== Job ==
Could you extract the entries from the line with "Toggle the more ALE members Yes button" to the line with "[x=23, y=321]", copying those lines exactly?

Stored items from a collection
□ □ □ □ □
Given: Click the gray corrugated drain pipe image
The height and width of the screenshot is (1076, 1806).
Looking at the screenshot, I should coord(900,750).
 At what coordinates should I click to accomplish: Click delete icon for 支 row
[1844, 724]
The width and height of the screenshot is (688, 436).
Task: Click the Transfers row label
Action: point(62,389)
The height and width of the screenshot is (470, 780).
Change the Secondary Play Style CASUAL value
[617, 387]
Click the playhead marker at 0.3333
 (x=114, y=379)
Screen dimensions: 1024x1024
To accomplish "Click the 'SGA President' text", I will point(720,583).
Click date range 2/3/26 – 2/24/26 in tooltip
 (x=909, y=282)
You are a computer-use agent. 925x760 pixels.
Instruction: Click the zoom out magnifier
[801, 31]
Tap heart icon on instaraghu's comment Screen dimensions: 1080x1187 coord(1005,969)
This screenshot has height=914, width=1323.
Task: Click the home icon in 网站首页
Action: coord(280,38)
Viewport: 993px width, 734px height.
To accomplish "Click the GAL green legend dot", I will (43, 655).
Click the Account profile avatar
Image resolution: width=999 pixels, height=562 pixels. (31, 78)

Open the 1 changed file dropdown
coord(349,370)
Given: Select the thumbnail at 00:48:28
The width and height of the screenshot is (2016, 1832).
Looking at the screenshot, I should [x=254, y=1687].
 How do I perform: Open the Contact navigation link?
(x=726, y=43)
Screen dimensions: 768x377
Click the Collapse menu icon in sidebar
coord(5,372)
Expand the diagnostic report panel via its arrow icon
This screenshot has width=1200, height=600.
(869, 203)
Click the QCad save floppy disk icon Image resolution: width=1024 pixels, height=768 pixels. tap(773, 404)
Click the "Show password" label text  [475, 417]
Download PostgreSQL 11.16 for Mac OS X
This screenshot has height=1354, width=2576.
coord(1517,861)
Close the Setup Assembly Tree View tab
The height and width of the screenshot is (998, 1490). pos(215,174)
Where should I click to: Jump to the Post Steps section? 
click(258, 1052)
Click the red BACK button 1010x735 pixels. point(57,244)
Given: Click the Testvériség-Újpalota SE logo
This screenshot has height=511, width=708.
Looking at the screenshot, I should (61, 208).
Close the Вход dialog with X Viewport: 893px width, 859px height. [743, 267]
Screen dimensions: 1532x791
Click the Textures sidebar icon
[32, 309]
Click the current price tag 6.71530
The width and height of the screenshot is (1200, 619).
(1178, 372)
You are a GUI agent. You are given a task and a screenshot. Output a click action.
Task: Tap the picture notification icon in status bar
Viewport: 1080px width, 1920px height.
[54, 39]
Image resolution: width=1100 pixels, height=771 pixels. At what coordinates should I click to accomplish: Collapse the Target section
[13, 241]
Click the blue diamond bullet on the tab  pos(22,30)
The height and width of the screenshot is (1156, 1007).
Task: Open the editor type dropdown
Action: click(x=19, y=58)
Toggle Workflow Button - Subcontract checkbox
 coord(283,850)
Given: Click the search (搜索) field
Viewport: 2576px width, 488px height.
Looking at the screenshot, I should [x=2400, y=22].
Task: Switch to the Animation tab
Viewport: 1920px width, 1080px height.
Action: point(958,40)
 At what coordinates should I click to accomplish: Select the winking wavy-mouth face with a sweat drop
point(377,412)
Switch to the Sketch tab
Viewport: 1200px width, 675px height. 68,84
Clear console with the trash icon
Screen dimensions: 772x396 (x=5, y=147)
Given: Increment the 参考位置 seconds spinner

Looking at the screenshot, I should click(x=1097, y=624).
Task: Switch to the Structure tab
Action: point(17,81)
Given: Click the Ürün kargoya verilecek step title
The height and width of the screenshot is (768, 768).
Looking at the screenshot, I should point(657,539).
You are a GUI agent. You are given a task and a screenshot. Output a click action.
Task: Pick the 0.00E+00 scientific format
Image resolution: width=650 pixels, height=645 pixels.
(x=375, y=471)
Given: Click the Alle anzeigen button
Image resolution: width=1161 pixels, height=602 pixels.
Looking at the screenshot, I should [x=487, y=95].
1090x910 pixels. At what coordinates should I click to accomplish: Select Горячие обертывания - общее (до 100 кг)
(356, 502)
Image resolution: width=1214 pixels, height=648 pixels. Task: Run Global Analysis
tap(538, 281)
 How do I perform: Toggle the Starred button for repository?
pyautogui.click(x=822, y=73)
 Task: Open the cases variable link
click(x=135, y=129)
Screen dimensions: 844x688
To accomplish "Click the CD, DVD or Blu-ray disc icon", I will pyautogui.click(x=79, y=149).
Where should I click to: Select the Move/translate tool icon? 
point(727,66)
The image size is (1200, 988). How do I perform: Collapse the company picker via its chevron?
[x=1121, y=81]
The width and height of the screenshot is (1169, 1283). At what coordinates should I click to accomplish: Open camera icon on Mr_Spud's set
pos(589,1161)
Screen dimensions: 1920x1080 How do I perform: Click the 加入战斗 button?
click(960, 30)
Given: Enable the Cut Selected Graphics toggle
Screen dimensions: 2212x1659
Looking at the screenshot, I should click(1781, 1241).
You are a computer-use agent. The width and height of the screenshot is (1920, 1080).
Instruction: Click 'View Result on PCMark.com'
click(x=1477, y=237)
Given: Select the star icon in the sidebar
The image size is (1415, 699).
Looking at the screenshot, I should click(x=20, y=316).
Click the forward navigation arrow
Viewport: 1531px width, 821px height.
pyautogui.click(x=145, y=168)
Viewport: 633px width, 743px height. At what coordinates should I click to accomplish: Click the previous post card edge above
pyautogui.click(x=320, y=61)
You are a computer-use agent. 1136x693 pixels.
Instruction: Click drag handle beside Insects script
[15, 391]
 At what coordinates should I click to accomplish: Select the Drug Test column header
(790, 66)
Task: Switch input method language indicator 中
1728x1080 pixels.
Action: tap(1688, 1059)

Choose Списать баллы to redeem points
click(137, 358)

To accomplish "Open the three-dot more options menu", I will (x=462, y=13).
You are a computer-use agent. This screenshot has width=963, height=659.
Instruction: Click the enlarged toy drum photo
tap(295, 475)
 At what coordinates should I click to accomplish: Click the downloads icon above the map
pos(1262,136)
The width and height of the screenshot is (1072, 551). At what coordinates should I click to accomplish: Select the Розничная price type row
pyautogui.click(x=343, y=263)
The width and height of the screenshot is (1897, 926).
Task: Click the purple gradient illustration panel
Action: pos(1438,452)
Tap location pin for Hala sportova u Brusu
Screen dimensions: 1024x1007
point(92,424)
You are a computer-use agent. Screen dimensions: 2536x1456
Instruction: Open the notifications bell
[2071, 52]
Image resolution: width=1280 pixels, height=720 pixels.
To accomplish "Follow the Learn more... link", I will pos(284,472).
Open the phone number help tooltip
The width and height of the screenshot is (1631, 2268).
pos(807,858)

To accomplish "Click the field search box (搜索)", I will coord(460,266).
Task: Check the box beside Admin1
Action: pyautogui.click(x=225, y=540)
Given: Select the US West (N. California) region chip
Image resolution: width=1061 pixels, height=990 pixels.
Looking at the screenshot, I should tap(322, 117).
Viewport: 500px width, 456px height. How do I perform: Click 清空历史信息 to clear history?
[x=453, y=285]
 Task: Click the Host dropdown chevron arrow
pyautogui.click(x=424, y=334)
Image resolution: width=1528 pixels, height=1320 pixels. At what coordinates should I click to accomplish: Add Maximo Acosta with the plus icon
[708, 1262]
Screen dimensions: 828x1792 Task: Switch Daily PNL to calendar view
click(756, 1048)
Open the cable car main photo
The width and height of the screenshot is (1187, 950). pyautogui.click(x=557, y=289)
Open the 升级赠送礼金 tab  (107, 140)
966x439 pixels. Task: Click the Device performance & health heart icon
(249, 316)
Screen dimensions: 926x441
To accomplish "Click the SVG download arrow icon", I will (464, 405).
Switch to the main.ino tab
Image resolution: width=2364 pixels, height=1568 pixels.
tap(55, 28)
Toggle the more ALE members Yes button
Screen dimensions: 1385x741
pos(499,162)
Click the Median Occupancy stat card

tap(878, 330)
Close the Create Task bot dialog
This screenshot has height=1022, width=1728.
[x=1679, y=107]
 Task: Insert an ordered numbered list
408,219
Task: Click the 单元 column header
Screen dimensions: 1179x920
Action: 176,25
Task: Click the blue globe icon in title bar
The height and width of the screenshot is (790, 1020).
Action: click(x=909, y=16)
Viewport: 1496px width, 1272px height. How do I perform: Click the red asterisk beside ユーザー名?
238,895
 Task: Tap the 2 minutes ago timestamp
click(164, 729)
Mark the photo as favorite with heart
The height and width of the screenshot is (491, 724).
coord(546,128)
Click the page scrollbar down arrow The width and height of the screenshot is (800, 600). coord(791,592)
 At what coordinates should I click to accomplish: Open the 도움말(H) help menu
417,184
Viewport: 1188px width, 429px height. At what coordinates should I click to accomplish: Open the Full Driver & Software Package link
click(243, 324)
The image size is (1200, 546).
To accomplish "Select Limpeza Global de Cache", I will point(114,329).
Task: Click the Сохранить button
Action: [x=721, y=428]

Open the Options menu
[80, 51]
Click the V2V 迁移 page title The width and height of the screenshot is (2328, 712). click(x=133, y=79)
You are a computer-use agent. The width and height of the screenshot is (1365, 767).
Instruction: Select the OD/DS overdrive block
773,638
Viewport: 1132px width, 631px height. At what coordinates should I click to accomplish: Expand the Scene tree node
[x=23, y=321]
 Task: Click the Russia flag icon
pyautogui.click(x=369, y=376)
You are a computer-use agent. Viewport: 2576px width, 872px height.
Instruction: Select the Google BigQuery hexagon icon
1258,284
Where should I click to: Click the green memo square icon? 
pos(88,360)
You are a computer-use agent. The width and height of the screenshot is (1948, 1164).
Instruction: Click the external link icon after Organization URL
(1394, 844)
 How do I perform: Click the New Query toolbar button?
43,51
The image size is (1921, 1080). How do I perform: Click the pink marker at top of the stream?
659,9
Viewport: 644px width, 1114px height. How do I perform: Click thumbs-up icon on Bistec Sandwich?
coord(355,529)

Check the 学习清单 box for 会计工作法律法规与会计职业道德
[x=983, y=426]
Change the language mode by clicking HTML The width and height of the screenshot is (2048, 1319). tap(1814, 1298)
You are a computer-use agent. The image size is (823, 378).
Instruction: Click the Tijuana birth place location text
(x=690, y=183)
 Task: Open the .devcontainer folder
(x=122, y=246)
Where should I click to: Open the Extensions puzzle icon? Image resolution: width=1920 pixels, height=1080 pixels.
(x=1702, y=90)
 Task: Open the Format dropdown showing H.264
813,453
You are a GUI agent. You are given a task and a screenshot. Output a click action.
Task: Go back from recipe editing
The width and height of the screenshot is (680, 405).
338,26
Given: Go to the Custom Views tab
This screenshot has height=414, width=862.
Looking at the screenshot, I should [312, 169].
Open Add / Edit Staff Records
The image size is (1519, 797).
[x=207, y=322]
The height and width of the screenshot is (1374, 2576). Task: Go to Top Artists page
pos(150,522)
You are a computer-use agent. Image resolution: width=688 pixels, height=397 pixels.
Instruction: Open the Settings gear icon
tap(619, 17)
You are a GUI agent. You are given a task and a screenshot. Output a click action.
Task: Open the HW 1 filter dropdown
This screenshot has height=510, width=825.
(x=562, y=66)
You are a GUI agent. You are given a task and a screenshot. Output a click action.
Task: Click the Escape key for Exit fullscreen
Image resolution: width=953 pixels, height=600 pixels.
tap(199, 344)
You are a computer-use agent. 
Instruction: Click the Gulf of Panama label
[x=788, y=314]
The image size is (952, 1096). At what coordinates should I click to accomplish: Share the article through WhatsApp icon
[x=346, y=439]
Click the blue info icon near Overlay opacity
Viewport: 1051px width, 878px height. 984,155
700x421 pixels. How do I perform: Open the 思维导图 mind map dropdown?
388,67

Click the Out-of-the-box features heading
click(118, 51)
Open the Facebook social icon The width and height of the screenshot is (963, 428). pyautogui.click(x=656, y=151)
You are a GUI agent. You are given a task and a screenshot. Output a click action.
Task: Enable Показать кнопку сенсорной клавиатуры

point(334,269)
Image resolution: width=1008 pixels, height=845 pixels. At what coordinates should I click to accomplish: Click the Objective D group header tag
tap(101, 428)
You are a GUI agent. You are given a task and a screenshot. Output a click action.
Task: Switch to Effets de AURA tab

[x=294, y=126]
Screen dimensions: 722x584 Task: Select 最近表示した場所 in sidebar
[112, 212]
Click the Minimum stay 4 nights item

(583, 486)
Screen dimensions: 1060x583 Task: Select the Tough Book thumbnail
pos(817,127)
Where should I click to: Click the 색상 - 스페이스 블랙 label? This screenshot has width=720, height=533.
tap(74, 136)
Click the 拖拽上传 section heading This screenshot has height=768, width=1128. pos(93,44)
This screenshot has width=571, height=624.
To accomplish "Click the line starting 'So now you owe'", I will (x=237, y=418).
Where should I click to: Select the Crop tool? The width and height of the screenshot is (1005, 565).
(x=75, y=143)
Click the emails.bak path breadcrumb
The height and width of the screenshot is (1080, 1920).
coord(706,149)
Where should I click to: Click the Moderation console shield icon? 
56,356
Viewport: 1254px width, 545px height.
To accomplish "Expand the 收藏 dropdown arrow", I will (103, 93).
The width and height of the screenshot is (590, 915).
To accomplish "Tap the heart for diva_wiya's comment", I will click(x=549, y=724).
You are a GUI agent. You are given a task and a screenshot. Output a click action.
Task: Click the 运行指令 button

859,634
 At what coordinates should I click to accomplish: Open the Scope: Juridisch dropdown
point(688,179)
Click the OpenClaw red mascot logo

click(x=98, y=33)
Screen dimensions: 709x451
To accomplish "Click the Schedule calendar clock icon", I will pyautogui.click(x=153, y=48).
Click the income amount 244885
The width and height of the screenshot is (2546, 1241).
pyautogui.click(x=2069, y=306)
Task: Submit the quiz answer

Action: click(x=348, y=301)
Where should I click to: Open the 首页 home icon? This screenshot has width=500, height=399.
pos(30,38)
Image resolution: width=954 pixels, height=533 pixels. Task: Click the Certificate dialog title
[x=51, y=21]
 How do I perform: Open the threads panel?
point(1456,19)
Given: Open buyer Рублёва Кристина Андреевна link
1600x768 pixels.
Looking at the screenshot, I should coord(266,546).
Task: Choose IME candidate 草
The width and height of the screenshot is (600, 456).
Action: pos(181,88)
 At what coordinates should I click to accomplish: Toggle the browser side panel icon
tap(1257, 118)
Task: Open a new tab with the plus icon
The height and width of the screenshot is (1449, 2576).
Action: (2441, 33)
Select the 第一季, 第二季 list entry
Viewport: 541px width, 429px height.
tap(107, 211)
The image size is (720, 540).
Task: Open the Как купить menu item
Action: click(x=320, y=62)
□ □ □ □ □
== Result of the exercise ==
Toggle the more ALE members Yes button
Screen dimensions: 1385x741
pos(499,162)
Click the Median Occupancy stat card

tap(878, 330)
Close the Create Task bot dialog
This screenshot has height=1022, width=1728.
[x=1679, y=107]
 Task: Insert an ordered numbered list
408,219
Task: Click the 单元 column header
Screen dimensions: 1179x920
Action: 176,25
Task: Click the blue globe icon in title bar
The height and width of the screenshot is (790, 1020).
Action: click(x=909, y=16)
Viewport: 1496px width, 1272px height. How do I perform: Click the red asterisk beside ユーザー名?
238,895
 Task: Tap the 2 minutes ago timestamp
click(164, 729)
Mark the photo as favorite with heart
The height and width of the screenshot is (491, 724).
coord(546,128)
Click the page scrollbar down arrow The width and height of the screenshot is (800, 600). coord(791,592)
 At what coordinates should I click to accomplish: Open the 도움말(H) help menu
417,184
Viewport: 1188px width, 429px height. At what coordinates should I click to accomplish: Open the Full Driver & Software Package link
click(243, 324)
The image size is (1200, 546).
To accomplish "Select Limpeza Global de Cache", I will point(114,329).
Task: Click the Сохранить button
Action: [x=721, y=428]

Open the Options menu
[80, 51]
Click the V2V 迁移 page title The width and height of the screenshot is (2328, 712). click(x=133, y=79)
You are a computer-use agent. The width and height of the screenshot is (1365, 767).
Instruction: Select the OD/DS overdrive block
773,638
Viewport: 1132px width, 631px height. At what coordinates should I click to accomplish: Expand the Scene tree node
[x=23, y=321]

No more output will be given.